So this is what happens to NBC's Thursday-night lineup when The Office takes a week off: Last night, the once-mighty Peacock failed to rise above 4 million viewers, or a 1.9 rating with viewers under 50, in any half-hour. And this was with ABC taking the night off and airing repeats throughout prime time. Part of the problem, of course, is the return of American Idol: The show stopped its Nielsen bleeding and averaged a 5.4 in the demo Thursday, winning the hour. CBS is also super-strong in the 8 p.m. half-hour: Without Community to siphon off 18- to 34-year-old viewers, Big Bang Theory surged again and won the 8 to 8:30 p.m. half-hour. This left NBC pretty much out in the cold.
The carnage for the Peacock began at 8 p.m., with the first of two episodes of 30 Rock averaging a 1.6 rating, tying last week's season low and scoring a tad lower than several episodes of Community averaged in the same slot this fall. Parks and Recreation followed by tying its series low demo rating (1.7).
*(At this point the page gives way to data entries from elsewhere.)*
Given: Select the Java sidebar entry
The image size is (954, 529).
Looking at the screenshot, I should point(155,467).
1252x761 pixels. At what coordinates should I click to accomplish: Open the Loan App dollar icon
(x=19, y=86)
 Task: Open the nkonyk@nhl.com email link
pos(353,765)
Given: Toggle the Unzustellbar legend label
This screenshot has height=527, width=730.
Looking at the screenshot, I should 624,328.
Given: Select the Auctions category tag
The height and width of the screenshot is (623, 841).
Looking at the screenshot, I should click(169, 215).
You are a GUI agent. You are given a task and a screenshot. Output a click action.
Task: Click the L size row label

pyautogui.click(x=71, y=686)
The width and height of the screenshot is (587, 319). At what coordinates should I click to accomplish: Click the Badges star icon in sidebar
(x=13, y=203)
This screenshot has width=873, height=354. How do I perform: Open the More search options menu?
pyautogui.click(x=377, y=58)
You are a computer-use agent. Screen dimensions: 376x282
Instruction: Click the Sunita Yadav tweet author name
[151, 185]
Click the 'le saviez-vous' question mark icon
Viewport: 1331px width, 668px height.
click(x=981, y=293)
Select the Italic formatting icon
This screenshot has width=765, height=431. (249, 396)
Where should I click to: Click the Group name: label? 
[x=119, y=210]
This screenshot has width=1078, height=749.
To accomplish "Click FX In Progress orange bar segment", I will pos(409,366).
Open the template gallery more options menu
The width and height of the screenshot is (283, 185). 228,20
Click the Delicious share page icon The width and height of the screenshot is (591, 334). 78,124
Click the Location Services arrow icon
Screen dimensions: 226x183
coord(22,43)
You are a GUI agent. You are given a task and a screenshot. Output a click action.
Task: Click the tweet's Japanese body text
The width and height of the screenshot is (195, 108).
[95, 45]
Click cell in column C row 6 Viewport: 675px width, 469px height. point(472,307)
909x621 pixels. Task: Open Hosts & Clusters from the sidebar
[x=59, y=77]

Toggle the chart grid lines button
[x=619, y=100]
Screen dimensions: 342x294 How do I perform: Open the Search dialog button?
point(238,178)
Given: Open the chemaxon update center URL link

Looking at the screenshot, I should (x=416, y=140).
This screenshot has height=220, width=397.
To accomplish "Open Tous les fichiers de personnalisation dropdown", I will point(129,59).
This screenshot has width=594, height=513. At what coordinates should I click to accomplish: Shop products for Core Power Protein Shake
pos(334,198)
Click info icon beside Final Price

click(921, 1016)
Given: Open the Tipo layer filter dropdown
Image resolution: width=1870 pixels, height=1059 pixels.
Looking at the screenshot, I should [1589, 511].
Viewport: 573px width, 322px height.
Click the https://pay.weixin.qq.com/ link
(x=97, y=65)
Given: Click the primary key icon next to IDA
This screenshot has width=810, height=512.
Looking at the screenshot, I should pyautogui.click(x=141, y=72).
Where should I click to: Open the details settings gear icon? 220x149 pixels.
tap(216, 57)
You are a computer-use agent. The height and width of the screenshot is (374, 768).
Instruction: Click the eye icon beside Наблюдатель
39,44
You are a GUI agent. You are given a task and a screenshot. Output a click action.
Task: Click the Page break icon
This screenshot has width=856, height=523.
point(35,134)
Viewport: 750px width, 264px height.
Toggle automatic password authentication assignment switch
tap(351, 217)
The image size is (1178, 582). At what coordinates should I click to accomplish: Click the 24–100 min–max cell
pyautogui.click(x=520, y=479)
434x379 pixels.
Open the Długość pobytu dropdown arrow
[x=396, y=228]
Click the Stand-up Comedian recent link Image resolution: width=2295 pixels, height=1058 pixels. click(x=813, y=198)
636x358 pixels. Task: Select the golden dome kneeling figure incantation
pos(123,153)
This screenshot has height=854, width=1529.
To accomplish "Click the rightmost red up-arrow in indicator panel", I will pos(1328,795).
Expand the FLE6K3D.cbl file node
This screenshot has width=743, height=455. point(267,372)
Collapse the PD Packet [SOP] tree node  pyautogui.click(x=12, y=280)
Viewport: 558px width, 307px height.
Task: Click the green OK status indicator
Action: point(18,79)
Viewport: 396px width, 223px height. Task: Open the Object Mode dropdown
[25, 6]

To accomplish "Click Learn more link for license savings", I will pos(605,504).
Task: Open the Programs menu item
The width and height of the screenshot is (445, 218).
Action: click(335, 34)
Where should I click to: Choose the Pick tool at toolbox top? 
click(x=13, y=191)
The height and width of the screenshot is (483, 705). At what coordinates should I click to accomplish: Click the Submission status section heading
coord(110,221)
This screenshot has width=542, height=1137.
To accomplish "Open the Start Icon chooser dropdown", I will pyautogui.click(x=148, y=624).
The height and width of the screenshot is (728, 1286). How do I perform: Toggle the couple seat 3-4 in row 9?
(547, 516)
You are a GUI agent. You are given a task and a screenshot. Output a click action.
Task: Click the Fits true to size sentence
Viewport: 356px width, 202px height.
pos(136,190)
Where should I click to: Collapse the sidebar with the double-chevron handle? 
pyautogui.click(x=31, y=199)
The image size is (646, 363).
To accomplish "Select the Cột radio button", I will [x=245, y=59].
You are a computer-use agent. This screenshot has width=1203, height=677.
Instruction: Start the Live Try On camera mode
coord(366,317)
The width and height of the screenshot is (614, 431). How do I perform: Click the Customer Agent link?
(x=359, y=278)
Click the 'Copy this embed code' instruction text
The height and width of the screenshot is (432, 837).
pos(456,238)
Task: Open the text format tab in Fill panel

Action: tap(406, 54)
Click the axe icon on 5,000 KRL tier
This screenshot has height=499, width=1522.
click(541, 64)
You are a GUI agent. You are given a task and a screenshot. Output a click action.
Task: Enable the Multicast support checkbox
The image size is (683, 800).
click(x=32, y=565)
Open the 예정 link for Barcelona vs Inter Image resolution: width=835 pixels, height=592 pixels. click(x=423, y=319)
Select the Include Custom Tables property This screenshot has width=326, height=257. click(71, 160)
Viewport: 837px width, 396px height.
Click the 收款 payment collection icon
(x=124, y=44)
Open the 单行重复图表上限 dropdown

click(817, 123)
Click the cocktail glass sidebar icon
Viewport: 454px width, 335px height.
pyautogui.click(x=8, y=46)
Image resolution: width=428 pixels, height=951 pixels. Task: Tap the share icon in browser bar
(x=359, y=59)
Where NBC really took a bullet was at 9 p.m.: While 30 Rock inched up from its 8 p.m. broadcast to a 1.9 demo (the No. 1 show of the night ... on NBC), its performance was a whopping 37 percent below what The Office averaged a week earlier. (Bloomin' Onion, indeed!) For some reason, NBC decided to throw in a repeat of Up All Night at 9:30, and its numbers predictably sank to a 1.4 in the demo; at 10 p.m., The Firm flatlined again with a 1.0. Overall, from 8 to 11 p.m., NBC averaged a mere 1.4 rating with folks 18 to 49 last night, less than half the audience of second place CBS (2.8) and barely ahead of the all-repeat ABC (1.2).
While the presence of a repeat means we can't technically call this NBC's lowest-rated in-season Thursday ever, we're pretty sure an original Up wouldn't have done that much better than the repeat that aired last night. (Last October, NBC had an in-season low with a 1.9 average for the night.) Our takeaway from all this: There's no reason Community shouldn't be back on NBC's Thursday sked, pronto. If NBC put the show back on at 8 and replaced the bankrupt Firm at 10 p.m. with 30 Rock originals (and perhaps new comedy Bent), it would probably improve its ratings (if only slightly), while keeping what's left of its core audience happy. The network clearly needs to find broader-based comedy hits, but that's not going to happen this season. Give the people what they want, Bob Greenblatt!